The following is an archived discussion of a featured article nomination. Please do not modify it. Subsequent comments should be made on the article's talk page or in Wikipedia talk:Featured article candidates. No further edits should be made to this page.

The article was not promoted 04:16, 23 October 2007.


Metroid Prime[edit]

Self-nomination. I've been editing this article since February 2006 (before I even owned a GameCube!), organizing the information already there, adding references, creating sections such as development and reception, and doing every possible move to improve the article: Wikiproject Assessment, GA nomination (passed), and peer review. And now seems the article is good enough for trying the FA status. igordebraga 01:20, 14 September 2007 (UTC)[reply]

--Nydas(Talk) 07:33, 15 September 2007 (UTC)[reply]
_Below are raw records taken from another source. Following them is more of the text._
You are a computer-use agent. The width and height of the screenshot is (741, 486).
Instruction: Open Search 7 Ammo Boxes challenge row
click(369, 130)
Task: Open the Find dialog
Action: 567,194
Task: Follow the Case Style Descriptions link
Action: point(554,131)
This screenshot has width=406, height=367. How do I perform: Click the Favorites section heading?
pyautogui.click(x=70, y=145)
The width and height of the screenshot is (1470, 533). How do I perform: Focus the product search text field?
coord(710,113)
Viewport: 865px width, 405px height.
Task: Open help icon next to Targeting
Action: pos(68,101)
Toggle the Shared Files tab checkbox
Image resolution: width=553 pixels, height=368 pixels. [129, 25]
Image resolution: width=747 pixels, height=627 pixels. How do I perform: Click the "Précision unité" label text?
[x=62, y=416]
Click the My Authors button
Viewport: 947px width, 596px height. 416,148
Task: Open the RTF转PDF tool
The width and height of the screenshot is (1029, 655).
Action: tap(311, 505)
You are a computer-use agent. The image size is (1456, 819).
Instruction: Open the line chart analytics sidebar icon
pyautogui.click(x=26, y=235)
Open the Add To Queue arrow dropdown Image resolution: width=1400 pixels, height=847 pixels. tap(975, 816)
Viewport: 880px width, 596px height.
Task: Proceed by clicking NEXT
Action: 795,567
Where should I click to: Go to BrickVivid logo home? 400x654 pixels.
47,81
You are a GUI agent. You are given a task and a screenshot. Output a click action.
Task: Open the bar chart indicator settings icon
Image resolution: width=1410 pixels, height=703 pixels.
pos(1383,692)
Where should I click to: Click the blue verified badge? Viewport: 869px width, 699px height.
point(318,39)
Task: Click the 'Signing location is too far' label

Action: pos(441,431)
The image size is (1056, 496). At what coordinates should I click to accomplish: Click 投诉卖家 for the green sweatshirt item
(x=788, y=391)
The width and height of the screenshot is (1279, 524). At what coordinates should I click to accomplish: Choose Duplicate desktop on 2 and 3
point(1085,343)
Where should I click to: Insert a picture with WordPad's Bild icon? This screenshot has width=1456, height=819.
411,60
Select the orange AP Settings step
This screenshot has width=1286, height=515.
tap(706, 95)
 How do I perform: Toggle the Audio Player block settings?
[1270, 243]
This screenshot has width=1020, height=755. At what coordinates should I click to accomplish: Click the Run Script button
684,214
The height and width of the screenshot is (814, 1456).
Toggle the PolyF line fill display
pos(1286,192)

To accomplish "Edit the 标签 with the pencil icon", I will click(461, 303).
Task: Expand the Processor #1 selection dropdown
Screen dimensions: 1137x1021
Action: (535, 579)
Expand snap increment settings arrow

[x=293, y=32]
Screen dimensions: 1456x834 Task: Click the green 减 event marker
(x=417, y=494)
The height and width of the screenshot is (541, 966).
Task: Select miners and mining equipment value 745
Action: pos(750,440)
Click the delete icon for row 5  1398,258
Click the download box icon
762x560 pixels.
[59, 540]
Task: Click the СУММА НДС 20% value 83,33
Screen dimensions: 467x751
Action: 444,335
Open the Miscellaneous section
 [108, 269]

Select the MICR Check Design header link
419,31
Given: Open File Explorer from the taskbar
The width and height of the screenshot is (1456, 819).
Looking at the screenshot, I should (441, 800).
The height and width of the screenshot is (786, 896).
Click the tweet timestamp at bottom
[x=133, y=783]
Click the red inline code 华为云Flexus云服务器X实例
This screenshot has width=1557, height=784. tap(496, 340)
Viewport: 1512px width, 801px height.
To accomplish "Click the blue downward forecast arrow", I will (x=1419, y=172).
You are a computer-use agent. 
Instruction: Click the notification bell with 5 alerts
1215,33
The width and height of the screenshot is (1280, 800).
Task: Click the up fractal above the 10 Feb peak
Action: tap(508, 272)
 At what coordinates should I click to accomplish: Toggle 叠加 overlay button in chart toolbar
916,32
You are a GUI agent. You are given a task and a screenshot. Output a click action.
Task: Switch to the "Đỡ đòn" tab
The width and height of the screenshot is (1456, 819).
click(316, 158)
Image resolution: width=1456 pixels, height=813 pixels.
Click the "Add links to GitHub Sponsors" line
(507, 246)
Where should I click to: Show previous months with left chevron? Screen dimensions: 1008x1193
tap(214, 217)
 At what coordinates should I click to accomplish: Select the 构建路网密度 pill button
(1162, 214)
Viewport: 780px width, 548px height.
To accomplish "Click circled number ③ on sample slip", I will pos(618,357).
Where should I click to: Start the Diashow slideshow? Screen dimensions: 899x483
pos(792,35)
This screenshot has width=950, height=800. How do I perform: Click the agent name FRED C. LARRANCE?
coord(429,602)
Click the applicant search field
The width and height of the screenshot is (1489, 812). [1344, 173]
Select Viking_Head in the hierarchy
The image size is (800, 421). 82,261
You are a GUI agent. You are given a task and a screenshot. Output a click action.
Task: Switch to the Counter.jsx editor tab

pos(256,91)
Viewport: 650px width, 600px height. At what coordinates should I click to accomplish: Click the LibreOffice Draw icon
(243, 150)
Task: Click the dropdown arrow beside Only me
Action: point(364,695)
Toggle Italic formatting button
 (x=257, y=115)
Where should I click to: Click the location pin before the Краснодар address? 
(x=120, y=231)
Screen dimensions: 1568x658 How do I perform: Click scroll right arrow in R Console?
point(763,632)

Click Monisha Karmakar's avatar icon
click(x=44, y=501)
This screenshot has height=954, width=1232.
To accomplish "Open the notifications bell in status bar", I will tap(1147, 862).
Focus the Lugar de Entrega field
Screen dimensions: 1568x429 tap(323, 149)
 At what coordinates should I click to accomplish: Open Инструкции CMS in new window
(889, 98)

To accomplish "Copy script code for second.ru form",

More needs to be said about why the critics liked it. For example, Eurogamer stated it preferred the crumbling, root-encrusted levels of Metroid Prime to the 'prefabricated gnome-ridden grottos in Halo'id=4515. Well done finding the Japan sales figures, although it would be even better if these could be backed up with sources explaining Japan's dislike of FPS's.--Nydas(Talk) 19:53, 1 October 2007 (UTC)[reply]
Some expansion in Reception, but couldn't think of anything else related to Japan. igordebraga 23:10, 3 October 2007 (UTC)[reply]
The reception section still isn't big enough. What the critics liked about the graphics, sound and gameplay should have at least a paragraph each.--Nydas(Talk) 14:48, 12 October 2007 (UTC)[reply]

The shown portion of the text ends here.